Brillante, impertinente et jubilatoire, une comédie de moeurs grinçante sur une île très select de Nouvelle-Angleterre, le tableau aussi émouvant que désopilant d’une upper class américaine engoncée dans ses codes et ses certitudes. 

C’est l’événement de la saison sur l’île de Waskeke : Daphnée, l’aînée des Van Meter, se marie ! Mais alors que famille et amis sont en effervescence, son père, lui, arbore une mine maussade. 
Pour Winn, banquier désabusé de cinquante-neuf ans, passe encore de voir sa fille très enceinte s’afficher en robe virginale, de supporter les commentaires gras des cousins de province et les discours éméchés de sa belle-soeur. Passe encore qu’une fuite de homard sème la panique et qu’une baleine choisisse précisément ce week-end pour venir s’échouer sur la plage. Passe enfin que son éducation toute protestante l’empêche de goûter aux appas de la jeune Agatha, demoiselle d’honneur particulièrement accorte. 
Non.
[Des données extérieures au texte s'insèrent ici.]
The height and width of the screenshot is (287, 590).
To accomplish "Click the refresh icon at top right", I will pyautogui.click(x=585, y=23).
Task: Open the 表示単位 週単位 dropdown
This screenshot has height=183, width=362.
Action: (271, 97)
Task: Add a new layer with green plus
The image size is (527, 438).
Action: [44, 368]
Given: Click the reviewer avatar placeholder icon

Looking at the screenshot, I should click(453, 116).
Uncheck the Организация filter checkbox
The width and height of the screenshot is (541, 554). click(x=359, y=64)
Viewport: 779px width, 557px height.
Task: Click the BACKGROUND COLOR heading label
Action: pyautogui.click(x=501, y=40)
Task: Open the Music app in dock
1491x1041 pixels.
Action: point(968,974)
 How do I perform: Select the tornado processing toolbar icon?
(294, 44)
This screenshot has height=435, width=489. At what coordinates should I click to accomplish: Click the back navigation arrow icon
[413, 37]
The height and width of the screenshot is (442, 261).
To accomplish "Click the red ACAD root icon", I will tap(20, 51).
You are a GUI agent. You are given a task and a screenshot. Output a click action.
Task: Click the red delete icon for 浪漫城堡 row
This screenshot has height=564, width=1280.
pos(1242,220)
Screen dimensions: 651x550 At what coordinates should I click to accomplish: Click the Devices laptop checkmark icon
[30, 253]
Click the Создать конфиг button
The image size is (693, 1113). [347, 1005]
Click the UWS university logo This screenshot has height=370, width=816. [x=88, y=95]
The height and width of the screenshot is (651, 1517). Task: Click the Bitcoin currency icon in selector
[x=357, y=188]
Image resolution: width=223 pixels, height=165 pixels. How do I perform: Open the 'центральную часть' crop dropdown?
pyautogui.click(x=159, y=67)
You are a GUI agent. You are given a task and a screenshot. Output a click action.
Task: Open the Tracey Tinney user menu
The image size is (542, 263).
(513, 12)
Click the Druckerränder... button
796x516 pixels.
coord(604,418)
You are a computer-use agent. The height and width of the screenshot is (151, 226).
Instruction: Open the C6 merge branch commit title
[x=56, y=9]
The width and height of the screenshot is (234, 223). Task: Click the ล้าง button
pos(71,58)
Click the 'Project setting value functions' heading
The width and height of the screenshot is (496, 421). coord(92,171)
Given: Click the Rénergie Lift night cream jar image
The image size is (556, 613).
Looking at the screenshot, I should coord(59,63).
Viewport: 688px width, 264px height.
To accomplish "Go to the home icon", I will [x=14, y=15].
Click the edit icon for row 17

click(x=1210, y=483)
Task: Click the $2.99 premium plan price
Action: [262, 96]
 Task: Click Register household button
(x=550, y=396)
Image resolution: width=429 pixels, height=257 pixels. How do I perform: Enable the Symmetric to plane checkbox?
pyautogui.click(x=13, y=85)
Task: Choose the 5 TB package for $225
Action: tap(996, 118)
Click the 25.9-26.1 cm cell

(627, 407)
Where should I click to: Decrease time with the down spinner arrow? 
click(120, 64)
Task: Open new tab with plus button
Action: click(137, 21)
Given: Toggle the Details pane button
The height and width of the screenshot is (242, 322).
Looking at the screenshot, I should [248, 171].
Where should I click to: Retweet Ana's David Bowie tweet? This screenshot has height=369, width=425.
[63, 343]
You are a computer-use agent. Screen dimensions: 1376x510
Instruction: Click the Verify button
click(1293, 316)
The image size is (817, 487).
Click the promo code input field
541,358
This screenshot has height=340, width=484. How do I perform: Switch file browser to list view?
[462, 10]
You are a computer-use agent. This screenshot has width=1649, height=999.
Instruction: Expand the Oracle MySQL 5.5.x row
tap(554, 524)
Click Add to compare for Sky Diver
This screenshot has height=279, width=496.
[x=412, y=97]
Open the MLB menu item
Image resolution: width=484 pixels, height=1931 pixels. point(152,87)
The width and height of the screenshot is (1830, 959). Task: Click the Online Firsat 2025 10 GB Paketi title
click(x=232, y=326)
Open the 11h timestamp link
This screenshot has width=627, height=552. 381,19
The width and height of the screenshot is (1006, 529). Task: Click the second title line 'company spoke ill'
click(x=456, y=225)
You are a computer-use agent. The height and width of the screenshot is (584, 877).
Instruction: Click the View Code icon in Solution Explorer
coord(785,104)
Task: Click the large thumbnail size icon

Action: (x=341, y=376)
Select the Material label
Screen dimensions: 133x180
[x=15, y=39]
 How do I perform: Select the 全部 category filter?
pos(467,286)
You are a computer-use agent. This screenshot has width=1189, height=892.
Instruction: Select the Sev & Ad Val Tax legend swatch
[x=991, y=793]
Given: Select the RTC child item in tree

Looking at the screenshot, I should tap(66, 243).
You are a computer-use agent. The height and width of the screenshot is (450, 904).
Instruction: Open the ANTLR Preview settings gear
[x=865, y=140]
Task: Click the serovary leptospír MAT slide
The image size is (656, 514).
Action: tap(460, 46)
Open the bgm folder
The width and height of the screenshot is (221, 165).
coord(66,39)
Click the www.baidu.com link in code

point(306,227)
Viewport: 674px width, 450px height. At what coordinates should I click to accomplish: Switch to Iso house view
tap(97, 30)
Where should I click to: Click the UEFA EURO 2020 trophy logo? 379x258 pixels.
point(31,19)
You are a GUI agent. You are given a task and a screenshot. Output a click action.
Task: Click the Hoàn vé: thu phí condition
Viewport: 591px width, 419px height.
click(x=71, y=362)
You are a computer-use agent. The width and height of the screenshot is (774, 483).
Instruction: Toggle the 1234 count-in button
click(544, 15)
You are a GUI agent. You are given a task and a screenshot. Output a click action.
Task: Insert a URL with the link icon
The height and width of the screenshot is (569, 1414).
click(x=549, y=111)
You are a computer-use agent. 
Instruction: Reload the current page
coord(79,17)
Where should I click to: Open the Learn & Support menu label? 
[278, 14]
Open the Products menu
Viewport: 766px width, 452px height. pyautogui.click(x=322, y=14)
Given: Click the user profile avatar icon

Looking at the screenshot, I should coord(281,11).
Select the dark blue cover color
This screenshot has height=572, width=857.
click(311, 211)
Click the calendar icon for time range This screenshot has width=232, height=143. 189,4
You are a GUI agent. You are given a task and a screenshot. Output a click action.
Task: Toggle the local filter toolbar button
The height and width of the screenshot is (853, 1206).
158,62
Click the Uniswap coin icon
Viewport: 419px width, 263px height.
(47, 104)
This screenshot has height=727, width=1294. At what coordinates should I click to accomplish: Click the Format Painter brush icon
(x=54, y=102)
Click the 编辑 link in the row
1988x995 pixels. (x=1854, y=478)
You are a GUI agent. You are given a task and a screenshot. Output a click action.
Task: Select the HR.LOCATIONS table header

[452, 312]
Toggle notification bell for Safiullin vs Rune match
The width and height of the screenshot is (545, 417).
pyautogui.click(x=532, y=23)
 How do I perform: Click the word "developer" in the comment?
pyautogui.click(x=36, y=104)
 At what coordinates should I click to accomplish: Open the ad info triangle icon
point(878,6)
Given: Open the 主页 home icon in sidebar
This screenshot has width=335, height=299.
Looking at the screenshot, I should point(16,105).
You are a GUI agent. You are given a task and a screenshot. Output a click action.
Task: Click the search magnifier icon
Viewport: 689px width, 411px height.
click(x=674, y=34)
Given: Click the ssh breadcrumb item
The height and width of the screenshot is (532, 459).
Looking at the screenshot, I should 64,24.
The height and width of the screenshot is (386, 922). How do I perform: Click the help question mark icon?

Le vrai scandale pour Win, cette obsession qui hante ses nuits, se résume à une seule question : pourquoi les portes du Pequod, le club le plus huppé de l’île, ce sanctuaire des âmes bien nées, lui restent-elles désespérément closes ? 

Plus que deux jours à tenir et ce mariage sera de l’histoire ancienne…

Une île de la Nouvelle-Angleterre, peut-on rêver d’un cadre plus idyllique pour célébrer un mariage ? C’est aussi le lieu idéal pour un parfait huis-clos où les passions, les désirs enfouis, les fantasmes, les frustrations vont pouvoir sortir au grand jour (ou presque) et s’en donner à coeur joie !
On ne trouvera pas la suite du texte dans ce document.